[[ Data open ]]

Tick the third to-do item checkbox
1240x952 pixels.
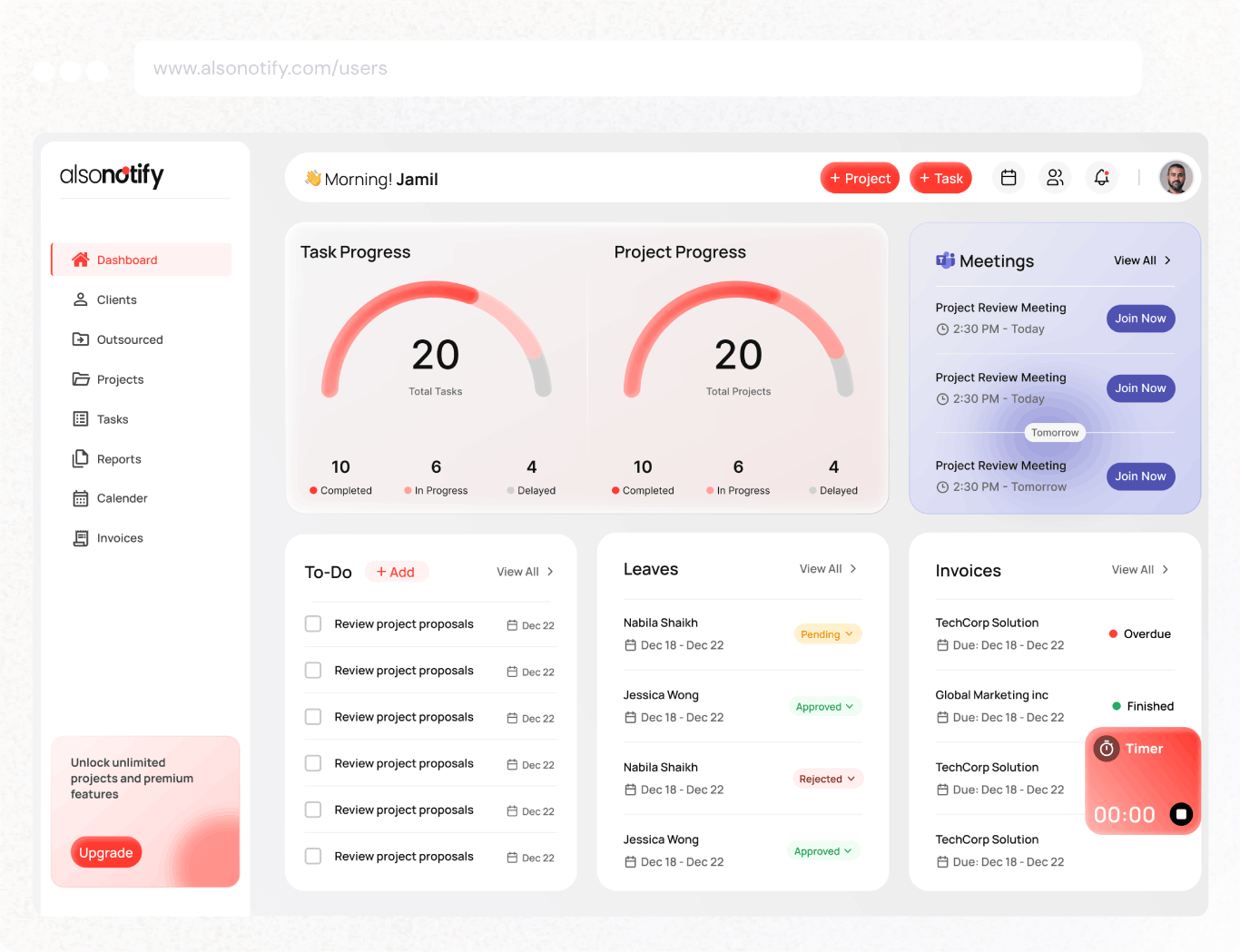pyautogui.click(x=313, y=717)
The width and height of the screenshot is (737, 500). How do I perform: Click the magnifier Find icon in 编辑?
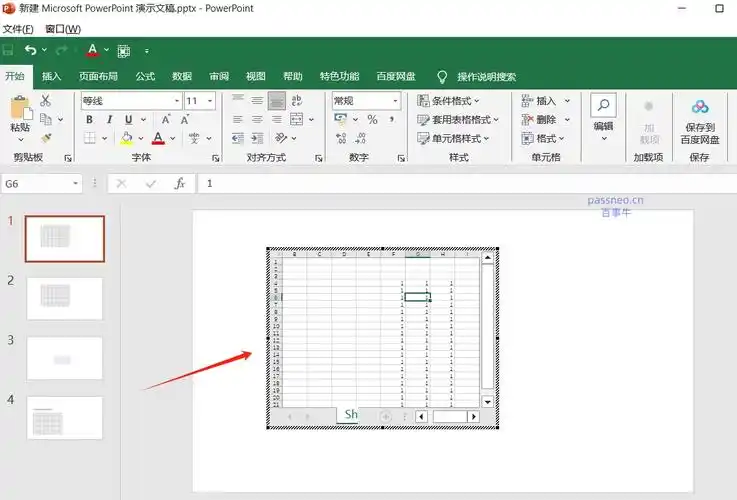[x=603, y=105]
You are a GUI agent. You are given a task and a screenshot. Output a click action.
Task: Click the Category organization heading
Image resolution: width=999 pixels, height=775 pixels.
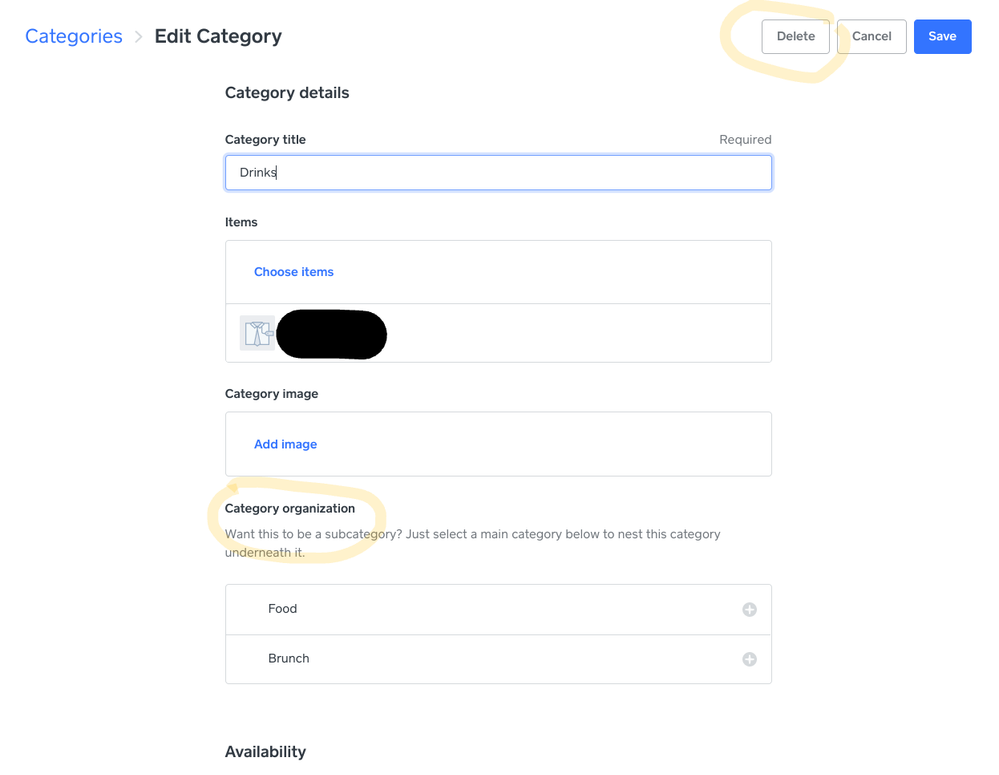tap(290, 508)
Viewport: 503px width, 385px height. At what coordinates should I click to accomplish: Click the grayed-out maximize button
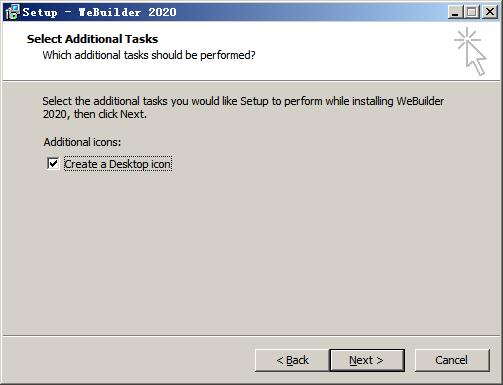point(472,12)
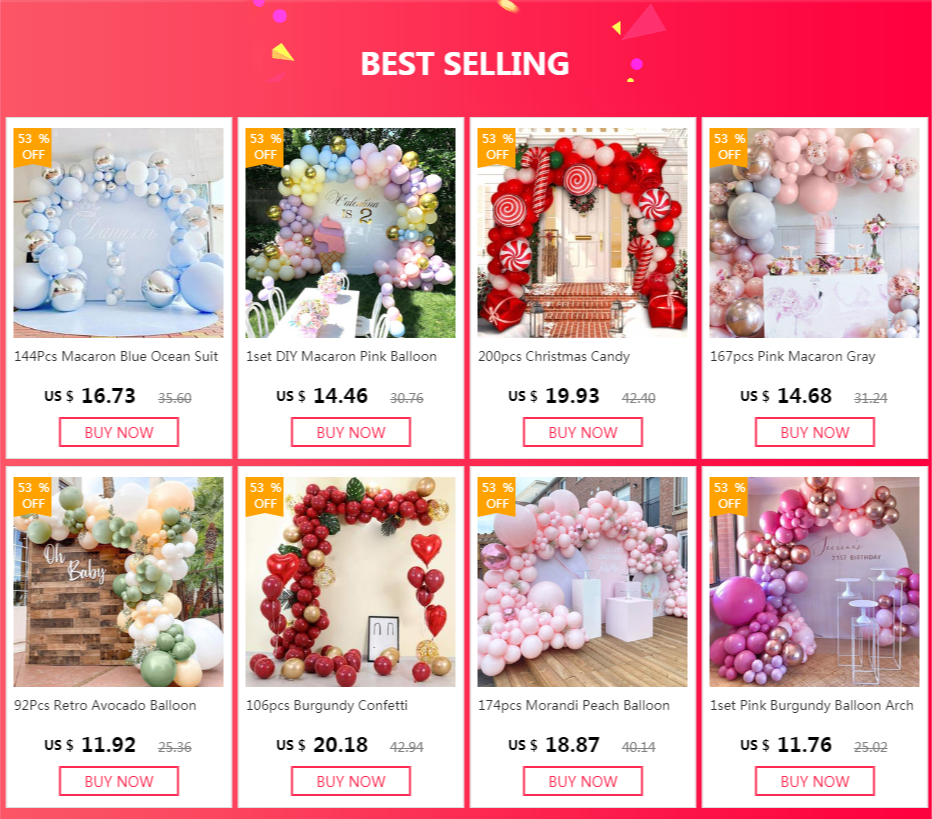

[[ Data closed ]]

### Exercise
For your answer, write out the data exactly and drop every picture.

### Response to the task
Tick the third to-do item checkbox
1240x952 pixels.
pyautogui.click(x=313, y=717)
The width and height of the screenshot is (737, 500). How do I perform: Click the magnifier Find icon in 编辑?
[x=603, y=105]
You are a GUI agent. You are given a task and a screenshot. Output a click action.
Task: Click the Category organization heading
Image resolution: width=999 pixels, height=775 pixels.
tap(290, 508)
Viewport: 503px width, 385px height. At what coordinates should I click to accomplish: Click the grayed-out maximize button
point(472,12)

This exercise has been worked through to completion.